Data & Design How-to's Note 7: Get the details
Needles and haystacks and such. Jennifer Hagy. Source
As we mentioned in Note 3, on Opening Open Data, it sometimes makes sense for advocates to give their audiences equality of arms by making their evidence base available online, and thus providing the public with the same resources that they use themselves. Publishing detailed information online can increase the credibility of an organisation by demonstrating the depth of its knowledge. It also creates transparency around a claim or argument. Slogan-style campaign messaging has very limited potential to influence people, particularly if they are not already partly convinced. Some audiences need a neutral proposition before they will even engage with you. Making the data available directly, without dictating how it should be interpreted, can help people to make up their own minds. It may swing them towards you. By creating an open evidence base, you are making a different set of offers to your audience: to participate, to invest time, to extend, re-use or add to the information. Although the complete evidence base may in itself be message-free, the art in giving the details is to allow our audiences to explore the evidence for themselves and find the stories that mean something to them.
This Note on Data and Design is about giving people all the information – the details – in ways that are both useful to them and helpful to your campaign. If you look at the diagram above, it's about getting people to the bottom of the “U”. To help you do this we look at two main themes:
- Initiatives that aim to help people get the details are very focussed on technology, and many of the examples we use are digital. However, these projects require insight beyond simply an understanding of the technologies that permit the publication of data. In Designing the journey, we look at the questions we have found it essential to ask about the design of projects that help people get the details. You should, for example, ask yourself why your data is interesting, whether at scale it will stand up to scrutiny, and what role you think visual and interactive design has in your project.
- Many advocates are confronted with problems that are well-known but difficult fully to grasp. Others are working on issues that are far less obvious, that are hard to pin down precisely. In Exploring the Data, we look at ways of helping people get the details of everything between the “known knowns” and the “unknown unknowns”. We look at the work of the artists Trevor Paglen and Ai Wei Wei, work that reveals traces of secret worlds. Alongside this, we consider the tactics used by people who are trying to reconstruct tragic histories, or to increase the transparency of manufacturing and of corporate and government spending.
2. Designing the journey
After examining the data, the coalition decided to make 1000 of the most verifiable records available. The data set was published as the Land Matrix, which enables site visitors to explore different visual representations of key aspects of the data set, such as the top investing countries and who's buying land from whom. There was an overwhelmingly positive response when the set of eight online visualisations and the related database were launched. The coalition received widespread coverage from offline and online media and increased weekly web-traffic ten-fold, from 3,000 to 30,000 visits. One of the challenges the coalition faced was the wide variation in the reliability of the data. Instead of allowing that to hold the publication of the data set back, they decided to make this a feature. Each record was accompanied by an indicator showing how reliable the data was. In addition, an infographic praised the five states that made the most data available, and ''flop-scalded” the five that were the least open. This made the problem of finding information into a feature, rather than a flaw of the data set. The data were released with an invitation for people to add to, comment on and verify the data set. Making it public became a way not only to focus attention on the data but also to correct the weaknesses of the data that had previously been privately held. This open invitation was taken up by many researchers, activists and organisations, who reused the content further.

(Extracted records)
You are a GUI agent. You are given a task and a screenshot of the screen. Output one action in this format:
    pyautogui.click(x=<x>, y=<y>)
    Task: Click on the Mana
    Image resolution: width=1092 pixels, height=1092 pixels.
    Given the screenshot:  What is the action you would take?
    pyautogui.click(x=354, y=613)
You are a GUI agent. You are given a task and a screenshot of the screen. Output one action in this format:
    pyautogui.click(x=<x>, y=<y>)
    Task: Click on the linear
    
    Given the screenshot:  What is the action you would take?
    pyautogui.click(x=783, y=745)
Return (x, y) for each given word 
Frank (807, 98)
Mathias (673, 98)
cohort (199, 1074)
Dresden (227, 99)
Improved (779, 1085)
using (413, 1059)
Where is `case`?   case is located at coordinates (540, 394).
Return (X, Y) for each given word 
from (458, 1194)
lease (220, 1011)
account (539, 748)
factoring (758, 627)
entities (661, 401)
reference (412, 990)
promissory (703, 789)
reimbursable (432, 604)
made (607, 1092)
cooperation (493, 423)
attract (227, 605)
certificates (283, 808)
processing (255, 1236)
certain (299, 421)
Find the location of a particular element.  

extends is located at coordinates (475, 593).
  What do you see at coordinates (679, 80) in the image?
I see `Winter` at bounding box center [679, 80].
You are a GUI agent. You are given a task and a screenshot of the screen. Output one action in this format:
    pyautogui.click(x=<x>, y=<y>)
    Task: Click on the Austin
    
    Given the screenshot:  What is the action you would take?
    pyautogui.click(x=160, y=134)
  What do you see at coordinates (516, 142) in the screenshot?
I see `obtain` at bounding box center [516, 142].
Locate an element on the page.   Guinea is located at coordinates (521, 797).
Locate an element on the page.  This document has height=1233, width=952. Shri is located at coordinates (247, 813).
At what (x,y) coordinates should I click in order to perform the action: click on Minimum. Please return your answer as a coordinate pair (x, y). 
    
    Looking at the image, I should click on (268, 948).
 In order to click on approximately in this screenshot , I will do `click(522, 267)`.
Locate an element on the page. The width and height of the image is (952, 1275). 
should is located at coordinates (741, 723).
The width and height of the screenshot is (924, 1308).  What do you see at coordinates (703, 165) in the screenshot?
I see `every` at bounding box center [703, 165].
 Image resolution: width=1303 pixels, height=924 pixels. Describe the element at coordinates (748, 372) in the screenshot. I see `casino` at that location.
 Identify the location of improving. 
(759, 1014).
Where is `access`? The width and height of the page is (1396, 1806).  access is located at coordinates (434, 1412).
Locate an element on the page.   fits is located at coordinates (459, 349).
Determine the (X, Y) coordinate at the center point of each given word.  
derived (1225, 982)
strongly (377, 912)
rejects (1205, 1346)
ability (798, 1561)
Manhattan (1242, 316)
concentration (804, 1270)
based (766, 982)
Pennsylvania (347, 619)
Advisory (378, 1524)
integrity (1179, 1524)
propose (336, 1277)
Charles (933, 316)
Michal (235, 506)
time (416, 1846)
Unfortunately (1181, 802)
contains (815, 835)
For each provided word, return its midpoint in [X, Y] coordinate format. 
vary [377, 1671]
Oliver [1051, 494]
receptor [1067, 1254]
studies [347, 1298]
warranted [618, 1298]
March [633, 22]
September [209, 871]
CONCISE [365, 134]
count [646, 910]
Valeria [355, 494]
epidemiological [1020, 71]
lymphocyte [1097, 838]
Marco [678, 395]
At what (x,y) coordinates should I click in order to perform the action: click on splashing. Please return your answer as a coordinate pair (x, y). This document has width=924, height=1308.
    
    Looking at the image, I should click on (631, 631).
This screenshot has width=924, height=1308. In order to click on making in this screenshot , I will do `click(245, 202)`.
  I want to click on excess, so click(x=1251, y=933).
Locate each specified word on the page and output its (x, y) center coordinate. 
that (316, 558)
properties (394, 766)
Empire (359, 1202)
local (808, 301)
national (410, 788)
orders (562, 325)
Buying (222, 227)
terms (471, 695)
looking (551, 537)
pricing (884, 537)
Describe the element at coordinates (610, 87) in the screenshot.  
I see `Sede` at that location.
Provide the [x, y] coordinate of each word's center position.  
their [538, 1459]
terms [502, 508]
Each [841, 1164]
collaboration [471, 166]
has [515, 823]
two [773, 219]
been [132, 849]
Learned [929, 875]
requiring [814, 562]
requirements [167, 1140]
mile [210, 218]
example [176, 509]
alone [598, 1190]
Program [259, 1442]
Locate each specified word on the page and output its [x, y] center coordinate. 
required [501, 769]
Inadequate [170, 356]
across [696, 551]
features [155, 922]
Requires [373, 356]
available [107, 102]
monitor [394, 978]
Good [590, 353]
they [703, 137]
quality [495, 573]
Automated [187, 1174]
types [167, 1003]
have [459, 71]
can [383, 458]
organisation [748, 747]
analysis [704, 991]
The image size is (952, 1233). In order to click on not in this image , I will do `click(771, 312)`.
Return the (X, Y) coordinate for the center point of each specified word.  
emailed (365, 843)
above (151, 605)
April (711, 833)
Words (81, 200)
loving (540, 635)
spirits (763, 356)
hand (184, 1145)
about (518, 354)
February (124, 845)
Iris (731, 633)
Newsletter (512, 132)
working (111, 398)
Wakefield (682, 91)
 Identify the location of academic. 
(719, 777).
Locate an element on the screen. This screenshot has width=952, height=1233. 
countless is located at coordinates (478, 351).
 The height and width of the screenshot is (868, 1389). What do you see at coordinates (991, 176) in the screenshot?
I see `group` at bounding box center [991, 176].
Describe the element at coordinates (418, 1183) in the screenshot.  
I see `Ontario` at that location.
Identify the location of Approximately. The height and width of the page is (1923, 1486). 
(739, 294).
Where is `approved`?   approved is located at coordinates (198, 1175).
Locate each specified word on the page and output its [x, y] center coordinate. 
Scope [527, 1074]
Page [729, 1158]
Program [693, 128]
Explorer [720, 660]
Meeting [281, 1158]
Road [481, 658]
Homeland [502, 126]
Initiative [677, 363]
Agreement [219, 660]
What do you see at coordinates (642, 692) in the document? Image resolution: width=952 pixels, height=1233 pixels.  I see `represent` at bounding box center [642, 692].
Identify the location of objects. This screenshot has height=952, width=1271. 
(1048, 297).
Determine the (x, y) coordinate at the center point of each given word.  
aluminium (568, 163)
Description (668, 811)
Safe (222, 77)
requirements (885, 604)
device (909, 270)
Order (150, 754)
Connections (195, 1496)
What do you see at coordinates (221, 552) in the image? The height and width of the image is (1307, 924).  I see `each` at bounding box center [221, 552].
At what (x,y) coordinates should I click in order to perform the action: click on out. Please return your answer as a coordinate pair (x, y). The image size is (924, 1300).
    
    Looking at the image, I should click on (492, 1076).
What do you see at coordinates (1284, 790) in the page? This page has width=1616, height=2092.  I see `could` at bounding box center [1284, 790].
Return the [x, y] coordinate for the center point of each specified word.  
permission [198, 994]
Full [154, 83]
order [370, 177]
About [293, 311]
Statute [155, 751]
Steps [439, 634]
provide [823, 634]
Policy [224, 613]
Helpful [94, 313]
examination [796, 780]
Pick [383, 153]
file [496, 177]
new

*DIRECTIVE:* Transcribe the passage of the Data and Design note that opens with the words containing "- Many advocates" and closes with "and government spending.".

*RESPONSE TO THE EXERCISE:*
- Many advocates are confronted with problems that are well-known but difficult fully to grasp. Others are working on issues that are far less obvious, that are hard to pin down precisely. In Exploring the Data, we look at ways of helping people get the details of everything between the “known knowns” and the “unknown unknowns”. We look at the work of the artists Trevor Paglen and Ai Wei Wei, work that reveals traces of secret worlds. Alongside this, we consider the tactics used by people who are trying to reconstruct tragic histories, or to increase the transparency of manufacturing and of corporate and government spending.